If your employer doesn’t correct it — or if you suspect the contributions are being deducted from your pay but not forwarded to the state — escalate to your state’s labor or employment agency. In California, you’d contact the EDD directly. In New Jersey, the Division of Temporary Disability Insurance handles complaints.7State of New Jersey Department of Labor and Workforce Development. Division of Temporary Disability and Family Leave Insurance Information for Employers Each state has a process for investigating employer noncompliance, and the consequences for employers who pocket withholdings without remitting them are serious.
If the problem bleeds into tax season and your W-2 is missing or shows incorrect SDI withholding, the IRS provides Form 4852 as a substitute. You’ll fill in your best estimate of wages and withholdings using your final pay stub, attach it to your return, and explain that you couldn’t get a correct W-2.8IRS. Form 4852, Substitute for Form W-2 If a corrected W-2 arrives later showing different numbers, you’ll need to file an amended return.

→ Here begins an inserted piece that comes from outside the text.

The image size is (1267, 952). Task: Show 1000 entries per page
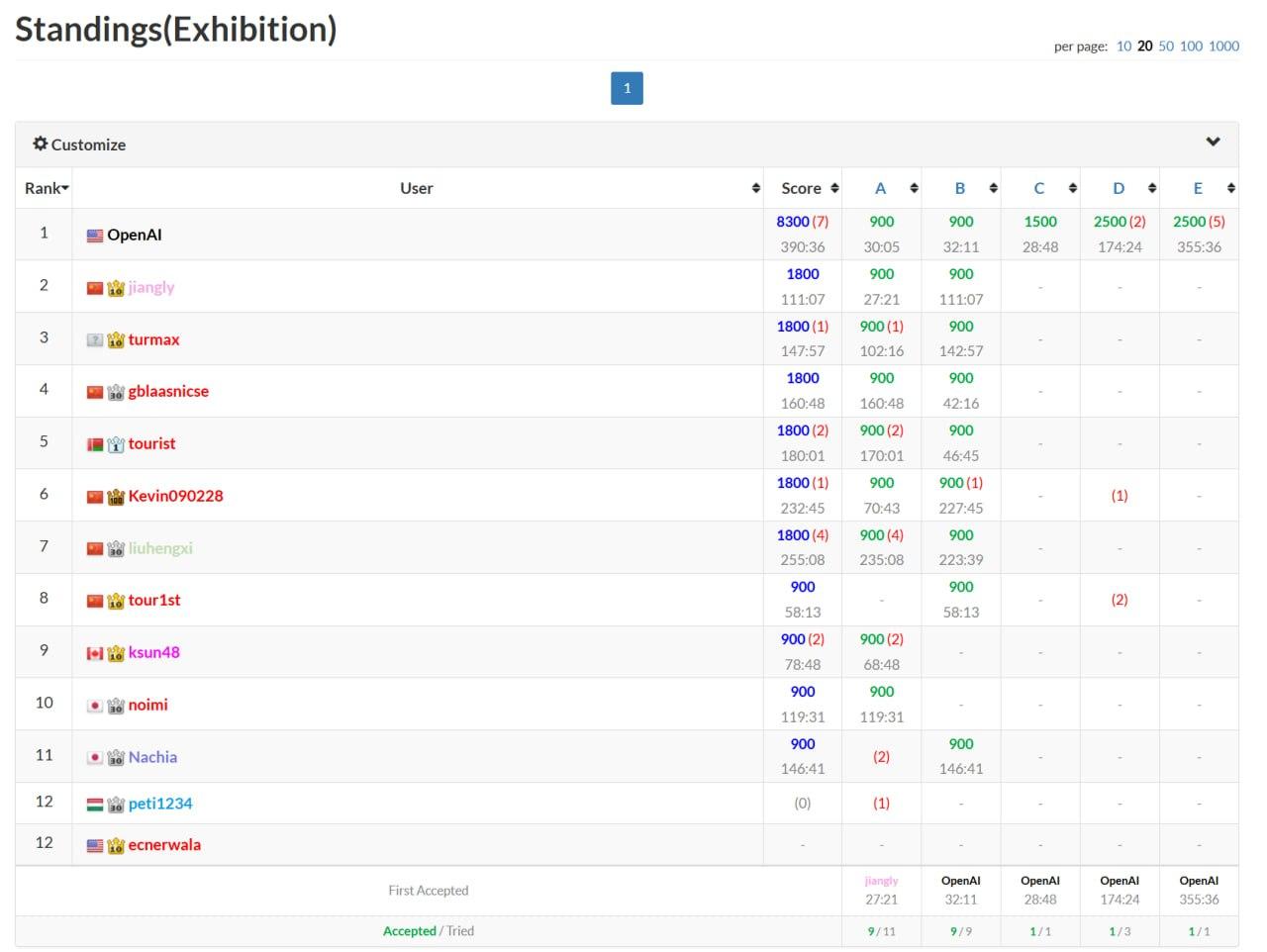click(1223, 46)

Knowing you pay into SDI is one thing — understanding what happens when you actually receive benefits is equally important. The federal tax treatment depends on who funded the premiums. Because SDI contributions come out of your paycheck with after-tax dollars (not through a pre-tax cafeteria plan), benefits you collect from the state fund are generally not subject to federal income tax.9Internal Revenue Service. Life Insurance and Disability Insurance Proceeds
The exception is when an employer pays the disability premiums for you or routes them through a pre-tax benefit plan. In that scenario, the IRS treats the premiums as employer-paid, and the benefits become fully taxable. If you and your employer split the cost, only the portion attributable to employer-paid premiums is taxable. This distinction matters most for workers whose employers use a private voluntary plan (VPDI), where the funding arrangement can vary.
State tax treatment is a separate question and varies by jurisdiction. California, for instance, does not tax its own SDI benefits. Check your state’s rules — the answer isn’t always the same as the federal one.
Once you’ve confirmed you’re contributing, it helps to know what you’re paying for. State disability benefits don’t kick in the day you stop working. In California, there’s a mandatory seven-day waiting period at the start of every disability claim during which no benefits are paid.10Legal Information Institute. California Code of Regulations Title 22, 2627(b)-1 – Waiting Period Other states impose similar waiting periods, typically ranging from one to seven days.
After the waiting period, California’s current benefit formula replaces 90% of wages for lower-income workers and 70% for higher earners, with a maximum weekly benefit of $1,710 in 2026.11EDD. January 2026 Disability Insurance (DI) Fund Forecast Benefit amounts in other states are calculated differently and tend to be lower. The key point is that SDI is designed as partial wage replacement, not full income continuation. Knowing your contribution status before you need to file a claim means one less bureaucratic headache during what’s already a stressful time.